··· Text shown ···

The general meeting will be convened by e-mail sent to the e-mail address on file with the Association. Each member must ensure that the Association has been informed of their current e-mail address. As a deviation from this, members may demand a written invitation to be sent to the postal address provided by them.
The general meeting may also be held via telephone or video conference or comparable electronic formats if proof of identity is ensured. In this case, the login details will be sent to the members by e-mail. The e-mail address that the respective member has provided to the Association will be used in this case. Further details can be specified in the rules of procedure of the meeting.
(4) Any motions from members regarding the agenda must be submitted in writing to the Board of the Association no later than one week prior to the general meeting, together with a justified proposal for a resolution. In the general meeting, motions to add items to the agenda can only be admitted with the approval of two-thirds of the votes of the members present.
(5) The general meeting elects the chairperson of the meeting. The chairperson shall appoint the keeper of the minutes. Minutes of each general meeting shall be taken and signed by the chairperson and the keeper of the minutes. It is to be sent to all members promptly.
(6) The general meeting shall constitute a quorum irrespective of the number of members present. Members may also participate in voting by telephone or by comparable secure electronic forms of voting, provided that their identity can be verified.
(7) It is possible to appoint voting proxies. For each member present, two proxies may be granted. Members represented by proxy shall be considered as present. In the event of a tie, a motion shall be regarded as rejected.
(8) Resolutions on amendments to the bylaws and the dissolution of the Association can only be passed if at least two-thirds of all members are present. The resolution requires a majority of three quarters of the votes cast.
(9) In the event of a lack of quorum at the meeting, the Board of the Association must convene a second general meeting. This meeting shall constitute a quorum regardless of the number of members present.

···

Stated goal 1:
Decide whether each statement agrees with the general meeting rules. Answer yes or no for each, and quote the words from the rules that decide it.
(a) Members may ask for a written invitation to be sent to their postal address.
(b) Each member present may be granted three proxies.
(c) A motion that ends in a tie is accepted.
The general meeting rules and the records are separate, unrelated material.

··· Entries shown ···

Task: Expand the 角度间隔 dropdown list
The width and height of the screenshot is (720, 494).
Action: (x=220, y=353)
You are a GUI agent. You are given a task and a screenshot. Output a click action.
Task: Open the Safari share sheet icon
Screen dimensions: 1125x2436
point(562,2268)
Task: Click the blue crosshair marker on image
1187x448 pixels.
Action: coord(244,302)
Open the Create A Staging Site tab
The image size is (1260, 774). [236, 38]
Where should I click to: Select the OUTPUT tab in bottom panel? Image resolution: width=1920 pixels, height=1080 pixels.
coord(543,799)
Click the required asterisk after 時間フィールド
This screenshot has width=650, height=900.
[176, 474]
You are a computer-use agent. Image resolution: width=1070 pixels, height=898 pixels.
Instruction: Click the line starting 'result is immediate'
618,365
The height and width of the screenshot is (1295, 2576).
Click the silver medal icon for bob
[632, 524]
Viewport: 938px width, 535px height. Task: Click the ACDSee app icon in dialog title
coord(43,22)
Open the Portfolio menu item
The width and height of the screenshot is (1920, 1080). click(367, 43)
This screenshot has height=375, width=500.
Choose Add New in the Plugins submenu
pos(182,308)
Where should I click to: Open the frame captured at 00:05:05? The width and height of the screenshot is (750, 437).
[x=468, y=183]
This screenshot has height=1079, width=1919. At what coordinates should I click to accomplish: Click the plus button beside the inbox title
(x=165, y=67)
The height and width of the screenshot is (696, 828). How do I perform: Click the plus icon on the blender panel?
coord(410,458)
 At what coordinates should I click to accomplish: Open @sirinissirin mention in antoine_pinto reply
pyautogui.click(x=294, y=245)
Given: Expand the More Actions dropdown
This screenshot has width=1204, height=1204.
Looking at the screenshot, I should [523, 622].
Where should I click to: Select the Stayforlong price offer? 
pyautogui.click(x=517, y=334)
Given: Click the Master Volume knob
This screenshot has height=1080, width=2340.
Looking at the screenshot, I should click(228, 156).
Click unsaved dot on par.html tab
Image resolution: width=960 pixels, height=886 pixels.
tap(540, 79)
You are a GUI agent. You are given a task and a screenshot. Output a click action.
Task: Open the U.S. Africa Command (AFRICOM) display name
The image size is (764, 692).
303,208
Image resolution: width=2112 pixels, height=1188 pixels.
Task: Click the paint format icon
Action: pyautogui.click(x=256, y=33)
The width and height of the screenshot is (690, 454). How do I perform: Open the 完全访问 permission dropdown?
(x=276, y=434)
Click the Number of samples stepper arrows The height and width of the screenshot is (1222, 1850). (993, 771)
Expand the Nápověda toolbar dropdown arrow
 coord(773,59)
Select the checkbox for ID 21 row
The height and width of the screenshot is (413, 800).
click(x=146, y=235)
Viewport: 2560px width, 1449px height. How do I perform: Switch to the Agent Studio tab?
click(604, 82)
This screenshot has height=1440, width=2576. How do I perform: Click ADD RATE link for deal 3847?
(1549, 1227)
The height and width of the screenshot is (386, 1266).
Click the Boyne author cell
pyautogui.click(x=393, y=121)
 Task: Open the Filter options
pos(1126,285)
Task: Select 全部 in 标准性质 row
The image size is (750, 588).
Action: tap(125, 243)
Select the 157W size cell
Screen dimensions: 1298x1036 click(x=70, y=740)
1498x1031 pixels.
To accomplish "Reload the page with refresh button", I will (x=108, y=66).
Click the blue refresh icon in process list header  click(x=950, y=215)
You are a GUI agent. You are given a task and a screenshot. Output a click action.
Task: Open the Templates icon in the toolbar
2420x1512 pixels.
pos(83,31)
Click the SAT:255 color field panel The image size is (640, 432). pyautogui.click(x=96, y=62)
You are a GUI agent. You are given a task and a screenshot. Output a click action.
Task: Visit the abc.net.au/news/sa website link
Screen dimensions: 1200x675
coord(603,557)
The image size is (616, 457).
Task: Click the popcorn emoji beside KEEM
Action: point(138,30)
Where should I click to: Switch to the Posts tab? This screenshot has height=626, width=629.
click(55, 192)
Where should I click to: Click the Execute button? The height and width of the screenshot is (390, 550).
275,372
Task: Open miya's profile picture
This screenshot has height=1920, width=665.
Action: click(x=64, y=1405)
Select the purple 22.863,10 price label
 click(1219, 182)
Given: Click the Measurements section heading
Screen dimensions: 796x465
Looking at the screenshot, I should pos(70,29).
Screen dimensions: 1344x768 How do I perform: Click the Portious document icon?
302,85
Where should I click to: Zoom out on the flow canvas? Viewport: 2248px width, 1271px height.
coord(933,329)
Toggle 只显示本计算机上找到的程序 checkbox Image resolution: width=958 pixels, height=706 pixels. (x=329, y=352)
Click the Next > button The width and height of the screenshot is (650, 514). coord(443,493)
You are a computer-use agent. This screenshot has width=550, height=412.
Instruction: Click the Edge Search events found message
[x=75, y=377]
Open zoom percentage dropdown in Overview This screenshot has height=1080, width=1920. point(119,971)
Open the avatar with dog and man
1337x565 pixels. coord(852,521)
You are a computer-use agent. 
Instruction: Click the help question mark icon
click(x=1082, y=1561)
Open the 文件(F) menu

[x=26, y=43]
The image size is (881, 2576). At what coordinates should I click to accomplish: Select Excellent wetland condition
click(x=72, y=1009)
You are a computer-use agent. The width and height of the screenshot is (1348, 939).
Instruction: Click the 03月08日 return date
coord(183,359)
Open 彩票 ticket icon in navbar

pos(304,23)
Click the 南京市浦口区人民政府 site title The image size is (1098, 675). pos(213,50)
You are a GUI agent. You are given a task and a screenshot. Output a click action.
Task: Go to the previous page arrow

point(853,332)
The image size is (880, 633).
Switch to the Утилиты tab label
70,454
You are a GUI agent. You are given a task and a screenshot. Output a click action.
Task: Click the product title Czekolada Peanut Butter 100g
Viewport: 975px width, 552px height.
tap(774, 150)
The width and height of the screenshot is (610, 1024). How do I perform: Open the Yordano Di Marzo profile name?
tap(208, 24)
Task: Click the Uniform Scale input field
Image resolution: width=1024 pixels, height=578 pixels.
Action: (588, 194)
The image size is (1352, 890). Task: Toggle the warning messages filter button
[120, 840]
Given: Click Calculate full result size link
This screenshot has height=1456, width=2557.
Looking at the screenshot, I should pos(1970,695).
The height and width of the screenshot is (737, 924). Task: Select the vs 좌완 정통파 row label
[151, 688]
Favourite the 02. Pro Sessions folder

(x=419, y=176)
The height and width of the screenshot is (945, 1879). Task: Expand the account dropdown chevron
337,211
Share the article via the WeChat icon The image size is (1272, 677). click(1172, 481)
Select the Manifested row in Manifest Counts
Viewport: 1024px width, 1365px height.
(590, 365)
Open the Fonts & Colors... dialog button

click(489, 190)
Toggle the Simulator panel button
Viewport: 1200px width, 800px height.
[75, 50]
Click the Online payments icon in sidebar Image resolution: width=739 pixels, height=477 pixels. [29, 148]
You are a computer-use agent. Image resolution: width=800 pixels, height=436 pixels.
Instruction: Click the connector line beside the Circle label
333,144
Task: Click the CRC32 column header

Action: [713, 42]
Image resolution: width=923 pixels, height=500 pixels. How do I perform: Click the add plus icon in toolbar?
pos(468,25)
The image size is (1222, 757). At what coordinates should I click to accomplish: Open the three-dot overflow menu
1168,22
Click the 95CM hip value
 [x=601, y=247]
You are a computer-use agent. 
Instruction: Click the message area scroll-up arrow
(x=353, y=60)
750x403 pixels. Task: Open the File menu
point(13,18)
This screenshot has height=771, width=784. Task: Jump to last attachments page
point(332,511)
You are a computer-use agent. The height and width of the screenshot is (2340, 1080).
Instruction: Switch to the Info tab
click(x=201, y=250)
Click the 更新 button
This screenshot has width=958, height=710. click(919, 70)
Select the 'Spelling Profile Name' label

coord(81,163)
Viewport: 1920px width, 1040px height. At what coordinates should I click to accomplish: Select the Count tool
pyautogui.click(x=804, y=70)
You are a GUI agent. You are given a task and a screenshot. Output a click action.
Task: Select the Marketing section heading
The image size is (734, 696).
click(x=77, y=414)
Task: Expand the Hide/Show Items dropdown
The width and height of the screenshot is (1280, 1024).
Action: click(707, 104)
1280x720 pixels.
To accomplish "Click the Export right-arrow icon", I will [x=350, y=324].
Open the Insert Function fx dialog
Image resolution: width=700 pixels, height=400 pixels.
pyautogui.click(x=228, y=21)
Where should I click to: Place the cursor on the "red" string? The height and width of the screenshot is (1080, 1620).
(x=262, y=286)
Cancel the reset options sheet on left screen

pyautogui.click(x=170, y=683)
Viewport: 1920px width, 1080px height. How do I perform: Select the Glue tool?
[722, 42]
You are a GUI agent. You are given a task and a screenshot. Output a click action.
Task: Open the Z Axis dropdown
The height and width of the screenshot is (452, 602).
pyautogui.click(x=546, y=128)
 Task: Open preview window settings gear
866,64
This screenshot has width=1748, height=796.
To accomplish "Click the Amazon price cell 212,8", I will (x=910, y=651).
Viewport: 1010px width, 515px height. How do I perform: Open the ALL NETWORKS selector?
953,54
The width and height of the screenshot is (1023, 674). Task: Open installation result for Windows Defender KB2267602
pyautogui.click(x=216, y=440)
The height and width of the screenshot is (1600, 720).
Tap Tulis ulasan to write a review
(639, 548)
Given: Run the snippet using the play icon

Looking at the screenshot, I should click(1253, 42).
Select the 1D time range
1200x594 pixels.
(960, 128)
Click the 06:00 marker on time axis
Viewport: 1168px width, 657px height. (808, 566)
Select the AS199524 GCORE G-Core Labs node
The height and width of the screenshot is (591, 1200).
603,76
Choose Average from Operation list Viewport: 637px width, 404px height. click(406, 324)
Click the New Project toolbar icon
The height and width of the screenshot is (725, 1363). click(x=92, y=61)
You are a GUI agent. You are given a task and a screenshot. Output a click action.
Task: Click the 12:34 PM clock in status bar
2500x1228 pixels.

···

Stated goal 2: In the records, swap "Tap" for "Press" in everything from the line containing "The height and width of the screenshot is (1600, 720)." down through the end of the records. Return only those lines, leaving everything else unchanged.

Complete output 1:
(a) Yes: "members may demand a written invitation to be sent to the postal address provided by them"
(b) No: "For each member present, two proxies may be granted."
(c) No: "In the event of a tie, a motion shall be regarded as rejected."

Complete output 2:
The height and width of the screenshot is (1600, 720).
Press Tulis ulasan to write a review
(639, 548)
Given: Run the snippet using the play icon

Looking at the screenshot, I should click(1253, 42).
Select the 1D time range
1200x594 pixels.
(960, 128)
Click the 06:00 marker on time axis
Viewport: 1168px width, 657px height. (808, 566)
Select the AS199524 GCORE G-Core Labs node
The height and width of the screenshot is (591, 1200).
603,76
Choose Average from Operation list Viewport: 637px width, 404px height. click(406, 324)
Click the New Project toolbar icon
The height and width of the screenshot is (725, 1363). click(x=92, y=61)
You are a GUI agent. You are given a task and a screenshot. Output a click action.
Task: Click the 12:34 PM clock in status bar
2500x1228 pixels.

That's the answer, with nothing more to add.